* **YOUR OBJECTIVE**
Answer these questions from the text on the PCMH model.
1. How many federally qualified health centers received care management fees and technical assistance?
2. How many PCMHs did the secondary review of the PCPCC annual report cover?
3. How long ago did the AAFP go all-in on the PCMH?

* **TEXT FOR ANALYSIS**
-*-
First, I recognize that the whole PCMH experiment was not a total failure. There were some successes. The Patient Centered Primary Care Collaborative (PCPCC) puts out an annual review on PCMH demonstration sites that is always positive. On the other hand, the AAFP PCMH National Demonstration Project was mostly a failure.
Two new studies have shed more light on the effectiveness of PCMHs to deliver bottom-line outcomes. First is a study of PCMHs in federally qualified health centers (FQHCs). Both care management fees and technical assistance was provided to 503 FQHCs across the country to help them reach tier 3 NCQA PCMH status from 2011 to 2014. All the other FQHCs served as comparison sites. Demonstration (PCMH) sites had a relative growth in patient visits (83/1000 pts). Only 2 processes improved: annual DM eye exams (1.3% increase) and annual DM nephropathy tests (1.6% increase). No other process measures improved. PCMH sites had a larger increase in ER visits, inpatient admissions, and physician expenditures (Medicare part B) (Yes, you read correctly. PCMH outcomes were worse). Nor did PCMH sites improve in most measures of patients’ experiences.
Another study used the PCPCC annual review from 2012-2013 to complete a secondary review of 59 PCMHs. They categorized PCMHs in one of 4 levels, essentially how PCMH-ee they were, with “integrated” being the most committed. They analyzed 6 outcomes: cost reductions, decreased ER/hospital utilization, improved quality, improved access, increased preventive services, and improved patient satisfaction. The Results were reported as visual radar graphs. Suffice it to say that none of the models delivered significant success on more than one outcome. The integrated model did anemically better on all 6 measures. The authors did not report concrete numerical outcomes (change in ER utilization or actual cost reduction, e.g.).
The AAFP went all-in on the PCMH 10 years ago instead of first testing the model. There have been a few small successes, but nothing near what this country needs to reduce the costs of its exorbitantly wasteful healthcare system. The original cheerleaders for the PCMH tend to write reviews supporting PCMH outcomes (The PCPCC people, e.g.). People less invested tend to write less glowing reviews. It kind of reminds me of the evidence that drug-company paid reviewers are more positive than those that are not industry sponsored.
The PCMH does not work well because it doesn’t recognize that family medicine is a complex adaptive system that can’t be controlled with top-down simplistic marching orders or measures (Sorry, I said I’d move on from our Primary Care QI paper, but I can tell I’ll probably come back to it often). It’s time to put the PCMH model in our rear view mirror and test more innovative approaches to family medicine that recognize its complexity and assess the actual drivers of family medicine quality.
Great post! Keep up the good work of honestly reflecting on issues in health care. The Payment Centered Medical Home never got the right name. It never was Patient Centered.
And who knows what those ninnies at the AAFP think about the PCMH now?
For a solid decade, they told us that the certified PCMH was, though lacking any supporting evidence, the only way to survive. They even had the gall to use our membership fees to lobby CMS and insurers for privileged treatment for certified medical homes, then turn around and scam us into buying expensive help from Transformed to become certified. One ex AAFP President told me he didn’t see any conflict of interest in that skanky shake-down scheme. Would love to find out the details on how that house of cards came tumbling down.
Anyway, now they hardly even mention PCMH. Will they be offering restitution to all the practices that went belly-up following their advice?
-*-
* **GIVEN DATA**
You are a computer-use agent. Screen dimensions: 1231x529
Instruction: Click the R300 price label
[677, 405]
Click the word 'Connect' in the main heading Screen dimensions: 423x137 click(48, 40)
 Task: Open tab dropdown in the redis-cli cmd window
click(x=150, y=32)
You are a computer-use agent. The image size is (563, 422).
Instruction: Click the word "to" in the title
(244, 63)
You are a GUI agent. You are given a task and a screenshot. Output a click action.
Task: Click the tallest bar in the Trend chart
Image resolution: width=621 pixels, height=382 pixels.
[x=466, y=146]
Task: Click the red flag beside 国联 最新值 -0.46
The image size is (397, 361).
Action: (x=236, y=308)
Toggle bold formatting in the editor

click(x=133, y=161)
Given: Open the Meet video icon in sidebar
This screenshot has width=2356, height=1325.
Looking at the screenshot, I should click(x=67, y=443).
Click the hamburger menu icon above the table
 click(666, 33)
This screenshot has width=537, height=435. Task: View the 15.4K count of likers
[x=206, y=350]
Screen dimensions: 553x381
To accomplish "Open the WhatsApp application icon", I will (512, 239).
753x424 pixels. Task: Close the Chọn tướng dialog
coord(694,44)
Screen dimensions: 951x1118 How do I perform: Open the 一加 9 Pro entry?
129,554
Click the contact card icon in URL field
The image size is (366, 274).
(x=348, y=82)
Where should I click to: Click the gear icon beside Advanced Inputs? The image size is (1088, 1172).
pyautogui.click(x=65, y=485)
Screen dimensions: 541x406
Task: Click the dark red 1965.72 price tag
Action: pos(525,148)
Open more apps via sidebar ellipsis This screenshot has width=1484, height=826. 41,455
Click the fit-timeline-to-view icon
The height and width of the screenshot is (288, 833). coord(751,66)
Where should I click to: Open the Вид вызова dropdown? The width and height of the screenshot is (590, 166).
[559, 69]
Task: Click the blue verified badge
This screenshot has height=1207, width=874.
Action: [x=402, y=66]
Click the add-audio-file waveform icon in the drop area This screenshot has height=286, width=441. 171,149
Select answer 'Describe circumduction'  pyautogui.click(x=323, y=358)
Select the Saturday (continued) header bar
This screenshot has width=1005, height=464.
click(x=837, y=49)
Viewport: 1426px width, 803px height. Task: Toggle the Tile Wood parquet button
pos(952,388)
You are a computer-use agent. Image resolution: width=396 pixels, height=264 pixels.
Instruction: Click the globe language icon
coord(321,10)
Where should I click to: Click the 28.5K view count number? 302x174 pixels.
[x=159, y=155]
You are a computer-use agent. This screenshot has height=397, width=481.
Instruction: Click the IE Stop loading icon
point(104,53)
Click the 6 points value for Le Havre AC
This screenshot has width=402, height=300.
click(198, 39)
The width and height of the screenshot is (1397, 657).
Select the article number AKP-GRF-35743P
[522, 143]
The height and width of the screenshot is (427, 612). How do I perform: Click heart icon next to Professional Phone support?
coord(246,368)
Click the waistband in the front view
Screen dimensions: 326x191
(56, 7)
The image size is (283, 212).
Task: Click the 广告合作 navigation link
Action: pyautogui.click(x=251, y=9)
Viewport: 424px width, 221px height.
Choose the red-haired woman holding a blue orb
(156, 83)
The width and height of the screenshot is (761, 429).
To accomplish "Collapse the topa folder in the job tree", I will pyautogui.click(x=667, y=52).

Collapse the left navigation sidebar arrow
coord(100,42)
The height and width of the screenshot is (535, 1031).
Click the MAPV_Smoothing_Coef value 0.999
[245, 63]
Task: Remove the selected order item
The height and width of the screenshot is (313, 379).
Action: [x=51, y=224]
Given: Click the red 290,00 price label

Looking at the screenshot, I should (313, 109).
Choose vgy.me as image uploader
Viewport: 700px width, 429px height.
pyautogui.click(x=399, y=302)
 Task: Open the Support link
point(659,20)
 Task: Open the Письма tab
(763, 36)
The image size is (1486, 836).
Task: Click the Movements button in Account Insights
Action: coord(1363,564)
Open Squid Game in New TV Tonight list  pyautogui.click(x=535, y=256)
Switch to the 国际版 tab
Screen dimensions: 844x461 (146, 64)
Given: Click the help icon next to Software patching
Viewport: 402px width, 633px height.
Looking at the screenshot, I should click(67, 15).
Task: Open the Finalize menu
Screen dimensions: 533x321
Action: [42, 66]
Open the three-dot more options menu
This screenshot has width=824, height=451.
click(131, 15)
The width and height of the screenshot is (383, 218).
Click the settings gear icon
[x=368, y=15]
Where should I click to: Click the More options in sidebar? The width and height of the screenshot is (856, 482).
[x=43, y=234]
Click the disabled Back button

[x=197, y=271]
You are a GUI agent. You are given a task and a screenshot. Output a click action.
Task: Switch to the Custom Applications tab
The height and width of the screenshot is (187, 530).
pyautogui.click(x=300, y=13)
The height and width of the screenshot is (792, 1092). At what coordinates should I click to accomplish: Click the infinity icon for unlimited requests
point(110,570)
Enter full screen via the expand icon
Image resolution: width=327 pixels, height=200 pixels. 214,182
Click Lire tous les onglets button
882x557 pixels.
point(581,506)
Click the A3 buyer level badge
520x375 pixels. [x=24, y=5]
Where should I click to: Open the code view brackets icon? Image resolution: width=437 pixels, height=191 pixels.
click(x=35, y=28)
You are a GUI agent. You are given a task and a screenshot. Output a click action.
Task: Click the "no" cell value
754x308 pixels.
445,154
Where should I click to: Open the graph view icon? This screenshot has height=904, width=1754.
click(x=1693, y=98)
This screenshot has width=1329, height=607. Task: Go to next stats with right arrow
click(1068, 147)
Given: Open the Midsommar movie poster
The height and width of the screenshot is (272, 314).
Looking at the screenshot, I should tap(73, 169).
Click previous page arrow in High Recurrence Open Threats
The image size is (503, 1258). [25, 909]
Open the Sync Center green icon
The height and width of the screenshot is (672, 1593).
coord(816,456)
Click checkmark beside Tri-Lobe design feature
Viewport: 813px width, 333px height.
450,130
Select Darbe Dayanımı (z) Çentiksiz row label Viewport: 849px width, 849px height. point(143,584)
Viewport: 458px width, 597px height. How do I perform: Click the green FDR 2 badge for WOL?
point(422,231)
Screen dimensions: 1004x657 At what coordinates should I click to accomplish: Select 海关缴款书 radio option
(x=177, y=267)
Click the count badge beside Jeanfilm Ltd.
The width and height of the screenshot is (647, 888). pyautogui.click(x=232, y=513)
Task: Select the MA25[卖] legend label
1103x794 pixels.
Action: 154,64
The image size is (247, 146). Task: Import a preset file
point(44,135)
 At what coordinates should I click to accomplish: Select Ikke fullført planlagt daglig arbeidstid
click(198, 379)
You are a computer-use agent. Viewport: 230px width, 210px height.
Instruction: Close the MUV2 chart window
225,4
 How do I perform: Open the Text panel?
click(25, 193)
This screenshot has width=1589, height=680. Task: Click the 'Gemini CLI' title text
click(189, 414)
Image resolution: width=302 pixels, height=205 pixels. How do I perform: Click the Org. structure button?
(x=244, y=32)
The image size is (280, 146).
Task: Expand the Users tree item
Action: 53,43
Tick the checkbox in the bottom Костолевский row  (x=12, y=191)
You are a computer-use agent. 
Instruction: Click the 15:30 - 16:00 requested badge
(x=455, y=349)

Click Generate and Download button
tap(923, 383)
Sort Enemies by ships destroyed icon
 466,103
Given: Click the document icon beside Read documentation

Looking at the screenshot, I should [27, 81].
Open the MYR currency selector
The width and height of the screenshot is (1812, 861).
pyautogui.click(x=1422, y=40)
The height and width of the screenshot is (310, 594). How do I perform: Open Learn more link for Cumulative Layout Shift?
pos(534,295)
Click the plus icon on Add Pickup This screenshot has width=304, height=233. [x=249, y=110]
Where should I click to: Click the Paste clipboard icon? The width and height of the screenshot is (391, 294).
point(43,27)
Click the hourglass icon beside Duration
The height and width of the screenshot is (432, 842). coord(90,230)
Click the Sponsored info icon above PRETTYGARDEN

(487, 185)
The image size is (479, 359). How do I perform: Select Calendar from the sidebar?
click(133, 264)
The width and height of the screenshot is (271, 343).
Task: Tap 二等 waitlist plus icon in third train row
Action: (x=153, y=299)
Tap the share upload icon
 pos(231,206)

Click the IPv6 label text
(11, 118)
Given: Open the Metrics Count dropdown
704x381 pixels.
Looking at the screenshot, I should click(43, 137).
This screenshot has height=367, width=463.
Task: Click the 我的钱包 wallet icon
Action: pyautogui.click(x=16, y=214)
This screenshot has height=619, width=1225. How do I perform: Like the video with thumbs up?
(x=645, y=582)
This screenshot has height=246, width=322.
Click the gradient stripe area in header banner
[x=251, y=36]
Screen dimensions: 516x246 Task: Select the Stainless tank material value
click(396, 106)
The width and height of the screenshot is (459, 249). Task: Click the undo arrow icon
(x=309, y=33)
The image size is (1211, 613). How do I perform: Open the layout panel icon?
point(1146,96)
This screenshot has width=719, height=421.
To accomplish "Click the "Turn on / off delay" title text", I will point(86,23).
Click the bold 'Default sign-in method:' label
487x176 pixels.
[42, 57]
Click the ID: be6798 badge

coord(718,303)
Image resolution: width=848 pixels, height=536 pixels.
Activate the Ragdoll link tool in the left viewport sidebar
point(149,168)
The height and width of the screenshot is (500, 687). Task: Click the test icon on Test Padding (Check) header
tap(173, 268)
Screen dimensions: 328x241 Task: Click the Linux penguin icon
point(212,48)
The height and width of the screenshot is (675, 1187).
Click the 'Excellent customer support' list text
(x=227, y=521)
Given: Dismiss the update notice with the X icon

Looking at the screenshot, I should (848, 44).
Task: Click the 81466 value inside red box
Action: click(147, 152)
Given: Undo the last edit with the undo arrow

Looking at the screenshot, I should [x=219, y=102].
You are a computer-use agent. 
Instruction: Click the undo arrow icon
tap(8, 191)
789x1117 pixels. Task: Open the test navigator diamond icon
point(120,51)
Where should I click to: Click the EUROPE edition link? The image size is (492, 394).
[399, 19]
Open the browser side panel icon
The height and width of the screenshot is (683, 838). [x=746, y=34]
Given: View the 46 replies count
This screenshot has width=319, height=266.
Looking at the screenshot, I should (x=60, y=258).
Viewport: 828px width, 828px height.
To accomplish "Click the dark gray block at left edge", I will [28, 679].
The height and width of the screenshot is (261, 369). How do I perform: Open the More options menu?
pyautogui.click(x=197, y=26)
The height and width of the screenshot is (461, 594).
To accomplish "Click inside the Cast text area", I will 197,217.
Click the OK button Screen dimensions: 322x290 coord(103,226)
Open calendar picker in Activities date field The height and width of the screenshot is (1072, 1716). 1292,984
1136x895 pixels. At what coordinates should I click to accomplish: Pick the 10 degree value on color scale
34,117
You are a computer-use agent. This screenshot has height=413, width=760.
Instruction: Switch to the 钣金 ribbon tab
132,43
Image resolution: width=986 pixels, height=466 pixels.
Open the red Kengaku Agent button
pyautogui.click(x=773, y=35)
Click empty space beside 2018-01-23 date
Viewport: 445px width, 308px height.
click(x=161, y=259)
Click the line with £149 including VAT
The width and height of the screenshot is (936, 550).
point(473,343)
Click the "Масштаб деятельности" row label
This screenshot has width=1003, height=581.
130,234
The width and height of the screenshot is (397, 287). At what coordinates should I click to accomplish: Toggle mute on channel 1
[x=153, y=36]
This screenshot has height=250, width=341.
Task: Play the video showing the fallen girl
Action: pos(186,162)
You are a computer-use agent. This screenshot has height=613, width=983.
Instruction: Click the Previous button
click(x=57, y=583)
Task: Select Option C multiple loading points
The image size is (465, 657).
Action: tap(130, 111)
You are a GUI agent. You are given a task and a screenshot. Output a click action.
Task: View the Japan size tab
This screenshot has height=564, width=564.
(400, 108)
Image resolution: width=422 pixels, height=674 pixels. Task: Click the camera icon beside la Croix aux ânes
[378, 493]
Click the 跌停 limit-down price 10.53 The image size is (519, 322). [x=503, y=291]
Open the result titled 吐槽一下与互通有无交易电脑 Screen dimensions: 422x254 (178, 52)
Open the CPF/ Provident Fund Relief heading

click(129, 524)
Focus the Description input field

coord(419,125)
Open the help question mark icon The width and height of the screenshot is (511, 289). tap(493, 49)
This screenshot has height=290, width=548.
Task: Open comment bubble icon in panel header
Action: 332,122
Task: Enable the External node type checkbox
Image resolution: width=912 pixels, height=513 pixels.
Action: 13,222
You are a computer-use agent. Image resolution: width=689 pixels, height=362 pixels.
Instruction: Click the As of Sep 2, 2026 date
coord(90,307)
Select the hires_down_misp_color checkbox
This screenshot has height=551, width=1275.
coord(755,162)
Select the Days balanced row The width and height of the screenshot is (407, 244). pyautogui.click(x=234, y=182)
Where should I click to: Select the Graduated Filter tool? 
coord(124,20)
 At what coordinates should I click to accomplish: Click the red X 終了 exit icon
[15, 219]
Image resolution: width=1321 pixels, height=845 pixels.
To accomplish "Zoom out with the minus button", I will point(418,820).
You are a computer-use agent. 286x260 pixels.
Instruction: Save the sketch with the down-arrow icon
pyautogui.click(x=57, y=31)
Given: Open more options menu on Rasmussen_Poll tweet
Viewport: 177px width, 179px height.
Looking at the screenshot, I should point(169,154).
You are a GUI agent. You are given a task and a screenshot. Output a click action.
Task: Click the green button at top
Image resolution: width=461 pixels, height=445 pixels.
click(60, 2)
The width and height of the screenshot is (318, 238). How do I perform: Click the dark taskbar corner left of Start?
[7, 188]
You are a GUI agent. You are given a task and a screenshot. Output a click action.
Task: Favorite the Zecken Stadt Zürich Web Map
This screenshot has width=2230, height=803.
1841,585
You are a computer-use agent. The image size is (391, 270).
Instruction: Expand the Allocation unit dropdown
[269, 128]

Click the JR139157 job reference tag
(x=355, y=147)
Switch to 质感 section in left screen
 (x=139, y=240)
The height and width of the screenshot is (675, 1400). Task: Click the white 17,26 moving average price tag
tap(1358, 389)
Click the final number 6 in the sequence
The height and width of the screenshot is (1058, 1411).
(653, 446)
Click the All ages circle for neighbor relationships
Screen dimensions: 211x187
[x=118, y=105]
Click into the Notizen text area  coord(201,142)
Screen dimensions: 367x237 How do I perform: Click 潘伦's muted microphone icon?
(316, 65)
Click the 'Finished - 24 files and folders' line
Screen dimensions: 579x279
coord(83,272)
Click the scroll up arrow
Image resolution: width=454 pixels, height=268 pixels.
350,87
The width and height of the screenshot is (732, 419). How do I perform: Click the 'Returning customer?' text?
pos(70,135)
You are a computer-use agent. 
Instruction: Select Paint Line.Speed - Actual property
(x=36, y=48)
-*-
* **YOUR SOLUTION**
1. 503
2. 59
3. 10 years ago